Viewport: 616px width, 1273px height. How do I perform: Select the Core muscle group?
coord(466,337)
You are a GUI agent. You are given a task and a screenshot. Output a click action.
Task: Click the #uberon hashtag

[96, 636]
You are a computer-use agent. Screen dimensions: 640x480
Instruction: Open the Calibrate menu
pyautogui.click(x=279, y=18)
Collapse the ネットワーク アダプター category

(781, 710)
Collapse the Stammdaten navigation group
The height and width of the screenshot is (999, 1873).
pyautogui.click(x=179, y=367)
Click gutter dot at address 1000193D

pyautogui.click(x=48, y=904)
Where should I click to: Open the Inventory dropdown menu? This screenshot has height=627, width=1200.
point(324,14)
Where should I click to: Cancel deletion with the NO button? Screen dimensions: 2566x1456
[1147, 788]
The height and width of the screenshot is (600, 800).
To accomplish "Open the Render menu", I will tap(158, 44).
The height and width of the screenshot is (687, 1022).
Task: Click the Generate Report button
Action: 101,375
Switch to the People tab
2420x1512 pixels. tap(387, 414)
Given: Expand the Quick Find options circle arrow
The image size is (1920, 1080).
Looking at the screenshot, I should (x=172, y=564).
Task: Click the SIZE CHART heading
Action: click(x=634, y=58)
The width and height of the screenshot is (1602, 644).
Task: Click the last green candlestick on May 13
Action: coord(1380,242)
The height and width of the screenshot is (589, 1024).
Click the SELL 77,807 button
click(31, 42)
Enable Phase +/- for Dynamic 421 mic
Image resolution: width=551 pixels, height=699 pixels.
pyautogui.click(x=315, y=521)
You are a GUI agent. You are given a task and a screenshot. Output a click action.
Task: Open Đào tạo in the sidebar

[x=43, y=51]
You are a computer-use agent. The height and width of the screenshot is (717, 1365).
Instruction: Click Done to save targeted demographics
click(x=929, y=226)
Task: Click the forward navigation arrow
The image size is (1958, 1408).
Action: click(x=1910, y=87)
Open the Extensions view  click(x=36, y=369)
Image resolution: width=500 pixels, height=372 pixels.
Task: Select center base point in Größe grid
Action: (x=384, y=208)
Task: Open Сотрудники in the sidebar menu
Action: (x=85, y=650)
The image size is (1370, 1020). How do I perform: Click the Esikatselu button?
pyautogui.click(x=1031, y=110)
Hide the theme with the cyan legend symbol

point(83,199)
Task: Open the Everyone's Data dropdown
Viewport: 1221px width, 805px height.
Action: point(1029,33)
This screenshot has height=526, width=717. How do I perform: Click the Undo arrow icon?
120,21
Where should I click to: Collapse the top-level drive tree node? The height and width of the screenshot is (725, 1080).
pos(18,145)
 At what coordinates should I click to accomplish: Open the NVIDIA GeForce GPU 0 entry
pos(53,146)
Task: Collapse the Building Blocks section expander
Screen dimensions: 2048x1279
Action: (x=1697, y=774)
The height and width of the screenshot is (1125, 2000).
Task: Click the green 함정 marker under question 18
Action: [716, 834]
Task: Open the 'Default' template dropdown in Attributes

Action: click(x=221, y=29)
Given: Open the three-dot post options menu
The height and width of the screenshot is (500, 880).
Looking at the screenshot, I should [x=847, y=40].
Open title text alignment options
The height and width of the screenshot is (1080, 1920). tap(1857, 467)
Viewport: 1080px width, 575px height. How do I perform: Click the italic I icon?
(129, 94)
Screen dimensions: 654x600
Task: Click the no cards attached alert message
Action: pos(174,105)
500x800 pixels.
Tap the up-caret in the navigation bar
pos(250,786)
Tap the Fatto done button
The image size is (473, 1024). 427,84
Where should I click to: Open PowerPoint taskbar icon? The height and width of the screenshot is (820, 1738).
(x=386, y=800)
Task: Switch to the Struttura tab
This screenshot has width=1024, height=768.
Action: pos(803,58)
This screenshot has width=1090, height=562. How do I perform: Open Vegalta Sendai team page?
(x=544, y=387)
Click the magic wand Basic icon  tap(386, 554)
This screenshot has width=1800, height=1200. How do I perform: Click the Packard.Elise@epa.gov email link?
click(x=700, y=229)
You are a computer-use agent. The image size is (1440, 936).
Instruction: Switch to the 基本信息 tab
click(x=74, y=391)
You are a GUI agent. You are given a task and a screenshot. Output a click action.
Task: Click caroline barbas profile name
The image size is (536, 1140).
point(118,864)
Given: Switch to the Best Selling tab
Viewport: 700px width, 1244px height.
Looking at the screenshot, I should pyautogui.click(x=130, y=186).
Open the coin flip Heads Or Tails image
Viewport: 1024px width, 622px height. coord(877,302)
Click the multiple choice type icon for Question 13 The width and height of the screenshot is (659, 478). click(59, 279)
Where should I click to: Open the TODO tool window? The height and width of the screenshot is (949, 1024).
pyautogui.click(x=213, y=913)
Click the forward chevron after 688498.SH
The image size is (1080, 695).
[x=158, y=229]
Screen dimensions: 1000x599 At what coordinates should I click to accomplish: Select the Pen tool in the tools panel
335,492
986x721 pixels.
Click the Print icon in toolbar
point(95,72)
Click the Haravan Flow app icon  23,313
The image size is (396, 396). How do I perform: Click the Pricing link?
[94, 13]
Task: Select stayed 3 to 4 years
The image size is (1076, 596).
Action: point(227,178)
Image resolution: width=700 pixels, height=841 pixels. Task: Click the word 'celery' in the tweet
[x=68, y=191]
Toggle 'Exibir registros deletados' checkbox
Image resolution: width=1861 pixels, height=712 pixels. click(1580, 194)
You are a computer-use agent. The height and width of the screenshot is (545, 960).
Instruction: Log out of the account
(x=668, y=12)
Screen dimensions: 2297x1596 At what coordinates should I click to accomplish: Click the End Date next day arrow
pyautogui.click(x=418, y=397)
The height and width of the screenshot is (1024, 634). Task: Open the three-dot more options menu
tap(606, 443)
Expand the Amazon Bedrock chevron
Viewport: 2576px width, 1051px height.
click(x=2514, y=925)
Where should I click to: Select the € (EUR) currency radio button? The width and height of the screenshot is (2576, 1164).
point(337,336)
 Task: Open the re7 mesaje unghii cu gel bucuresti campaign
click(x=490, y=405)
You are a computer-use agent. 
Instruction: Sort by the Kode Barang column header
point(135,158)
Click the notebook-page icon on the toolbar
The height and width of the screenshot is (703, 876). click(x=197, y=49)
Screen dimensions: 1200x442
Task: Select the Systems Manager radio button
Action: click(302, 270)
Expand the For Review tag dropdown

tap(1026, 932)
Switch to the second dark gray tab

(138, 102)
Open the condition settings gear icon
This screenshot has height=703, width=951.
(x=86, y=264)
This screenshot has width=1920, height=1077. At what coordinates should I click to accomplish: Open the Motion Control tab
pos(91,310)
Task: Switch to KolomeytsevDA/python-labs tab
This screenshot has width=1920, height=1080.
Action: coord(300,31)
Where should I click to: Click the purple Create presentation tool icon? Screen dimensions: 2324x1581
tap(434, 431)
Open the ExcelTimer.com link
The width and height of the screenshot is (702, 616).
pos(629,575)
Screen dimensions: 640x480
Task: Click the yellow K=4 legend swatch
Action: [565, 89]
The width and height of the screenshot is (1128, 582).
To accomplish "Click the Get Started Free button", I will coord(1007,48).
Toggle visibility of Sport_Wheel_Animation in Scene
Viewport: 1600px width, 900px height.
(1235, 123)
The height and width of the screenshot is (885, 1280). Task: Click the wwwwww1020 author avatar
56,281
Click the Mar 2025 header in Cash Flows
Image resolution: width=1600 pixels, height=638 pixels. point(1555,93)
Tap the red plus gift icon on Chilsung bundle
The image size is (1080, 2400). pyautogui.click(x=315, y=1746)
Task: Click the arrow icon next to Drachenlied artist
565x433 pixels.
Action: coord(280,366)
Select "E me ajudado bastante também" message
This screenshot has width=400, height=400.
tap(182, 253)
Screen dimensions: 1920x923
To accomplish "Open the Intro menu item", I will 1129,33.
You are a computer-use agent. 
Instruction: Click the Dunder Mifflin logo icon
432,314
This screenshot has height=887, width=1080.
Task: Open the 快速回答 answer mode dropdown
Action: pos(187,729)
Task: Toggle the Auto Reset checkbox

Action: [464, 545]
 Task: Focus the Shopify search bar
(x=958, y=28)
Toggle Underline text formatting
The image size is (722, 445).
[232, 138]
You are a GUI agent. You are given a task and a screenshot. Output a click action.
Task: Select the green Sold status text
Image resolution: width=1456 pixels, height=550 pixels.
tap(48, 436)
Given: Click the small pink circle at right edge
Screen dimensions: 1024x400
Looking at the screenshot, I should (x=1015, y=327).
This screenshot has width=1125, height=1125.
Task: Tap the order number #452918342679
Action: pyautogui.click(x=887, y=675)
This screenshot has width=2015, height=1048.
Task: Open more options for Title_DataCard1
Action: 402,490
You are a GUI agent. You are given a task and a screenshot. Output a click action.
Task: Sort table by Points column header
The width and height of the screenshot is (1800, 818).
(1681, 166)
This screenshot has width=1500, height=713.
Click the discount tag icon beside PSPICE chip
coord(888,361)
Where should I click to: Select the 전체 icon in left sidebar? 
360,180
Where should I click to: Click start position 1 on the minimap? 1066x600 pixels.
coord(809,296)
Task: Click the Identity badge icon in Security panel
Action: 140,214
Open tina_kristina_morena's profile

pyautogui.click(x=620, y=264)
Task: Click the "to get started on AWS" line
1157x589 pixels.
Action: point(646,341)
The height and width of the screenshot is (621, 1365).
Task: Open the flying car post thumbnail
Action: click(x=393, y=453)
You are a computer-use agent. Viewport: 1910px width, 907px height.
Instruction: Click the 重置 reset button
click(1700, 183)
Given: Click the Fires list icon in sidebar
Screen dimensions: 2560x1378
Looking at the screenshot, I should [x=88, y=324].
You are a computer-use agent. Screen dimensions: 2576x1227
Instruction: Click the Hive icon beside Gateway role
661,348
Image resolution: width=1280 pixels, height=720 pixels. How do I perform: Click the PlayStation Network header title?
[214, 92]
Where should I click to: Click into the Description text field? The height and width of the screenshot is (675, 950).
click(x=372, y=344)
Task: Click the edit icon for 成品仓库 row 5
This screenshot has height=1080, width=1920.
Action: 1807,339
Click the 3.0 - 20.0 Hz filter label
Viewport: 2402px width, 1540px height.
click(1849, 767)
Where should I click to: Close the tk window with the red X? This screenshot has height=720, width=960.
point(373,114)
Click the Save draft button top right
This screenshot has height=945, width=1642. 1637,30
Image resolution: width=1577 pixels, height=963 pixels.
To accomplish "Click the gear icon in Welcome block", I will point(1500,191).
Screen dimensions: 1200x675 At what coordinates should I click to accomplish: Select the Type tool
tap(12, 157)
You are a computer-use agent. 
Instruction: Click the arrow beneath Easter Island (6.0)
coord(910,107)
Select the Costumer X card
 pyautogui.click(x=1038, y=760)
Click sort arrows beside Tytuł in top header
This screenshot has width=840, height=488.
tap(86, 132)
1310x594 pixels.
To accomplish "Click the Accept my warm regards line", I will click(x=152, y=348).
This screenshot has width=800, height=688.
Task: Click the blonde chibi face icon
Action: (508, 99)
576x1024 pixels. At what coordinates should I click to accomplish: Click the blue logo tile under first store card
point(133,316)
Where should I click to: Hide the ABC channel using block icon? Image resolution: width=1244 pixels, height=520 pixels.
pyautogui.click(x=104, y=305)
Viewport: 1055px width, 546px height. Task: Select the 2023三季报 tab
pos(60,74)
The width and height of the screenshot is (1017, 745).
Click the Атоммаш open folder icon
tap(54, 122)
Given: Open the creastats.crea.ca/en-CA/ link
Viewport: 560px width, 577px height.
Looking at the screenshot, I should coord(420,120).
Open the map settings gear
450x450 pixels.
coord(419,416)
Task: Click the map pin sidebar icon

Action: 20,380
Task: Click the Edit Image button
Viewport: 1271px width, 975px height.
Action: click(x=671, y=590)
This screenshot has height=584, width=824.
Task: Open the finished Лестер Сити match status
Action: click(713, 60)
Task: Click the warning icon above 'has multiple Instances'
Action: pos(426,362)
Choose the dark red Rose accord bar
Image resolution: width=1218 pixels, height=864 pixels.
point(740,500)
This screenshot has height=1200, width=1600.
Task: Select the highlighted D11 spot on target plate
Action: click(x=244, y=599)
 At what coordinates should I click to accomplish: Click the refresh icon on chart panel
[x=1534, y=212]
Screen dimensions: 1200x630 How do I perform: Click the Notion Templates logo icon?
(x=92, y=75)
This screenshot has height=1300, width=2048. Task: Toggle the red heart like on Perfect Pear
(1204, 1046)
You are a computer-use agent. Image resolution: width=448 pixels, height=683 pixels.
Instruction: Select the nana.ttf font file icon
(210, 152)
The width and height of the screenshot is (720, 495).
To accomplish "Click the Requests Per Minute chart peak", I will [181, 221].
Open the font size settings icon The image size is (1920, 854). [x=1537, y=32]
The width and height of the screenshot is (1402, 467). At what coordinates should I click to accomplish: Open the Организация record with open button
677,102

◆ **WORK REQUIRED**: Could you give the listing again from the line containing "Open the Extensions" through the line containing "Action: [716, 834]", both included, swapping "Undo arrow icon" for "Redo arrow icon" and changing nothing else?

◆ **FINISHED TASK**:
Open the Extensions view  click(x=36, y=369)
Image resolution: width=500 pixels, height=372 pixels.
Task: Select center base point in Größe grid
Action: (x=384, y=208)
Task: Open Сотрудники in the sidebar menu
Action: (x=85, y=650)
The image size is (1370, 1020). How do I perform: Click the Esikatselu button?
pyautogui.click(x=1031, y=110)
Hide the theme with the cyan legend symbol

point(83,199)
Task: Open the Everyone's Data dropdown
Viewport: 1221px width, 805px height.
Action: point(1029,33)
This screenshot has height=526, width=717. How do I perform: Click the Redo arrow icon?
120,21
Where should I click to: Collapse the top-level drive tree node? The height and width of the screenshot is (725, 1080).
pos(18,145)
 At what coordinates should I click to accomplish: Open the NVIDIA GeForce GPU 0 entry
pos(53,146)
Task: Collapse the Building Blocks section expander
Screen dimensions: 2048x1279
Action: (x=1697, y=774)
The height and width of the screenshot is (1125, 2000).
Task: Click the green 함정 marker under question 18
Action: [716, 834]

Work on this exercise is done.